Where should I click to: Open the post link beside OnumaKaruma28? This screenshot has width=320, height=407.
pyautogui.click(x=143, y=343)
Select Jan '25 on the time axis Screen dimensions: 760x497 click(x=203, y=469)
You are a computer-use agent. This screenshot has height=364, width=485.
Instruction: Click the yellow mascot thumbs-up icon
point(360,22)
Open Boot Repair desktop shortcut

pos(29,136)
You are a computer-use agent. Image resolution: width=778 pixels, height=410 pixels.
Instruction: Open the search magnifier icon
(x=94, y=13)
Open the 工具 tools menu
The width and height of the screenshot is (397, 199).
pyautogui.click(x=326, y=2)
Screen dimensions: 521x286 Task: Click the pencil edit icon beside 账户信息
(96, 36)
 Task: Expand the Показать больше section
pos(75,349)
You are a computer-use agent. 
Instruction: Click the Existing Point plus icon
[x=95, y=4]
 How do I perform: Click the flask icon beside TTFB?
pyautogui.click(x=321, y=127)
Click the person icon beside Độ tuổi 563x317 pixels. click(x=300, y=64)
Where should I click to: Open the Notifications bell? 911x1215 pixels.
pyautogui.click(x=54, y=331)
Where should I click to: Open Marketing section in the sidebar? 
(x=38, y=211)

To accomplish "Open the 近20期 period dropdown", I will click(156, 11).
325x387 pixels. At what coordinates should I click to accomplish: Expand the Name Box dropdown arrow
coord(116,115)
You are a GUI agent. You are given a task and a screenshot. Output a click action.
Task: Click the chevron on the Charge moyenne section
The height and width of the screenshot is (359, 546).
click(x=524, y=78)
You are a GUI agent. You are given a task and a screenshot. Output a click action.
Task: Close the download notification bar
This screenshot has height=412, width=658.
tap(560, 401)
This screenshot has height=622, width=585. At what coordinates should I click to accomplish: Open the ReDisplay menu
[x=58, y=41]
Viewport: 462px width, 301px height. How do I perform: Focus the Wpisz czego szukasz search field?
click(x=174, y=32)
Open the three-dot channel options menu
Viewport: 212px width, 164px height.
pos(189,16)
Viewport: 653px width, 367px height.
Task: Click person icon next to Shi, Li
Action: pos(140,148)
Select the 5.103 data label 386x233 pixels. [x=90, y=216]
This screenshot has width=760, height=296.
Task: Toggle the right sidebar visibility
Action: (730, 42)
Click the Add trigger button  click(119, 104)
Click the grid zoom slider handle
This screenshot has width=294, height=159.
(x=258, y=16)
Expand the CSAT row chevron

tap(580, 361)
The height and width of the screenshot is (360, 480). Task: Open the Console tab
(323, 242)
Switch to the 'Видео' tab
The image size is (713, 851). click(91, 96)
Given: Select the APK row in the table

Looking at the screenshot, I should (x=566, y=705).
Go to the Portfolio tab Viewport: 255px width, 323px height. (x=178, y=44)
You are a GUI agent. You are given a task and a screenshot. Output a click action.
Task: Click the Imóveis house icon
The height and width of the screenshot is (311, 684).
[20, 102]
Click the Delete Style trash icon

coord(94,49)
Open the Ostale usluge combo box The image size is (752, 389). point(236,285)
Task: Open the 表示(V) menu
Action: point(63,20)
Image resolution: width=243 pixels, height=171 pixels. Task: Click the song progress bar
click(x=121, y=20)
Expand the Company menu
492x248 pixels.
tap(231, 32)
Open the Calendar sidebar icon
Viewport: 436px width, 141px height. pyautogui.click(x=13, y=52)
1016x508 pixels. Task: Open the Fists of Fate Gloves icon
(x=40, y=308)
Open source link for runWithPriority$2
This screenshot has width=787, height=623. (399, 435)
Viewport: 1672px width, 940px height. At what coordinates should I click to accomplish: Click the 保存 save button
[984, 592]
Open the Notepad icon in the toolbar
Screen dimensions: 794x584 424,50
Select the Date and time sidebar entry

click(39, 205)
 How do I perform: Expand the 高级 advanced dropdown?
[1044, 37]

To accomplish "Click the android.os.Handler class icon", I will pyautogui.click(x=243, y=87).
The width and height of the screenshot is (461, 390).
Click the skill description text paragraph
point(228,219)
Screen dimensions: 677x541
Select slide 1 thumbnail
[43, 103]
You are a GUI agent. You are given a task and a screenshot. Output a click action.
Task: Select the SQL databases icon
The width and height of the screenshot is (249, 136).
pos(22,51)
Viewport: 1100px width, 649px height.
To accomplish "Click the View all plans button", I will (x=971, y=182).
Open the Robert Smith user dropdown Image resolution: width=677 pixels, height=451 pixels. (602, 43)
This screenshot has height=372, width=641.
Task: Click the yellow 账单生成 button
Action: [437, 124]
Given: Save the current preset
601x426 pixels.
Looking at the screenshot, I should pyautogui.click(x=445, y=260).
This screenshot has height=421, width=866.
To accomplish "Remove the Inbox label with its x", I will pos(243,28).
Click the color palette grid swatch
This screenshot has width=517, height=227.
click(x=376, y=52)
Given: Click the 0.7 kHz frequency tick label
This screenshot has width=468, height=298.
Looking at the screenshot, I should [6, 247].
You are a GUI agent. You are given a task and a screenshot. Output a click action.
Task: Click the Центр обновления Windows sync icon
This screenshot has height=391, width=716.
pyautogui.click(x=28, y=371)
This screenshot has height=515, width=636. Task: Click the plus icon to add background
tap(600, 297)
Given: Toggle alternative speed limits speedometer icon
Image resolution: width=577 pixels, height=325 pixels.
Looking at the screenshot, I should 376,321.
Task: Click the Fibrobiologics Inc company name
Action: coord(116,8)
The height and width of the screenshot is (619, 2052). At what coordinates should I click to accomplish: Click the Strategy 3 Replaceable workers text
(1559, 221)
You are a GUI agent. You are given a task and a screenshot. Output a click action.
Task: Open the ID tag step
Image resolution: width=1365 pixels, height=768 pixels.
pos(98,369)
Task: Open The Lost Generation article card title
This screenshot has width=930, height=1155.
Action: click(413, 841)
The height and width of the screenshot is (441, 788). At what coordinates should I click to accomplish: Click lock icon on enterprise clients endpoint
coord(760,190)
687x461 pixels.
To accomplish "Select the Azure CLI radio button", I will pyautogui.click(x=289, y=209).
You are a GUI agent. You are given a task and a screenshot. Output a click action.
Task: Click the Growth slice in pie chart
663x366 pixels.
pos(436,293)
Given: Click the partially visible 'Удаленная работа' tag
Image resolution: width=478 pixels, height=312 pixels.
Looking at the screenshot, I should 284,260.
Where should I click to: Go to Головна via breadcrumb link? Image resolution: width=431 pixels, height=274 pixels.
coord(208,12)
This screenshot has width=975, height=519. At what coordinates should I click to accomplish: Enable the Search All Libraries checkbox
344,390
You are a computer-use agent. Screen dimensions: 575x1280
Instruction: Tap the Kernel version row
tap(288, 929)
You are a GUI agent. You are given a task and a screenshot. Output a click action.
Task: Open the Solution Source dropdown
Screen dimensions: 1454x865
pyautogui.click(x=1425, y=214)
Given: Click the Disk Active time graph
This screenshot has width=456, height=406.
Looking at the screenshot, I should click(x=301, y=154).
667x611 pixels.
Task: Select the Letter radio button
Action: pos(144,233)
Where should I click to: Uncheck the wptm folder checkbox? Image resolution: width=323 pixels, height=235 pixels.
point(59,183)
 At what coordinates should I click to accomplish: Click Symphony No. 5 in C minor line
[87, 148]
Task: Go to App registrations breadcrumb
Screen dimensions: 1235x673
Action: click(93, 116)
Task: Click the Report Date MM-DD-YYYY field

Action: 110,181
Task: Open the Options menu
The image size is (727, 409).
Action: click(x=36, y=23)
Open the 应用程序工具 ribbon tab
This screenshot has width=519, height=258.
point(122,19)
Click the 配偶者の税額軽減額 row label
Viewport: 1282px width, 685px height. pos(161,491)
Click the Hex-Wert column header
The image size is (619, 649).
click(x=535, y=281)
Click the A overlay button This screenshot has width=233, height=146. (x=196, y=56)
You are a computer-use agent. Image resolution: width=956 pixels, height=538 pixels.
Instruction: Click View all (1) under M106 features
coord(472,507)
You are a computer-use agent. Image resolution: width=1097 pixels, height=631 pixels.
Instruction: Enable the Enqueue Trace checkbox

•••

• _REQUIREMENT_
The listing above holds a line with "1016x508 pixels. Task: Open" and a line with "Task: Select the SQL databases icon". Print the stretch from the first through the second, exactly and alone.

• _RESPONSE BELOW_
1016x508 pixels. Task: Open the Fists of Fate Gloves icon
(x=40, y=308)
Open source link for runWithPriority$2
This screenshot has width=787, height=623. (399, 435)
Viewport: 1672px width, 940px height. At what coordinates should I click to accomplish: Click the 保存 save button
[984, 592]
Open the Notepad icon in the toolbar
Screen dimensions: 794x584 424,50
Select the Date and time sidebar entry

click(39, 205)
 How do I perform: Expand the 高级 advanced dropdown?
[1044, 37]

To accomplish "Click the android.os.Handler class icon", I will pyautogui.click(x=243, y=87).
The width and height of the screenshot is (461, 390).
Click the skill description text paragraph
point(228,219)
Screen dimensions: 677x541
Select slide 1 thumbnail
[43, 103]
You are a GUI agent. You are given a task and a screenshot. Output a click action.
Task: Select the SQL databases icon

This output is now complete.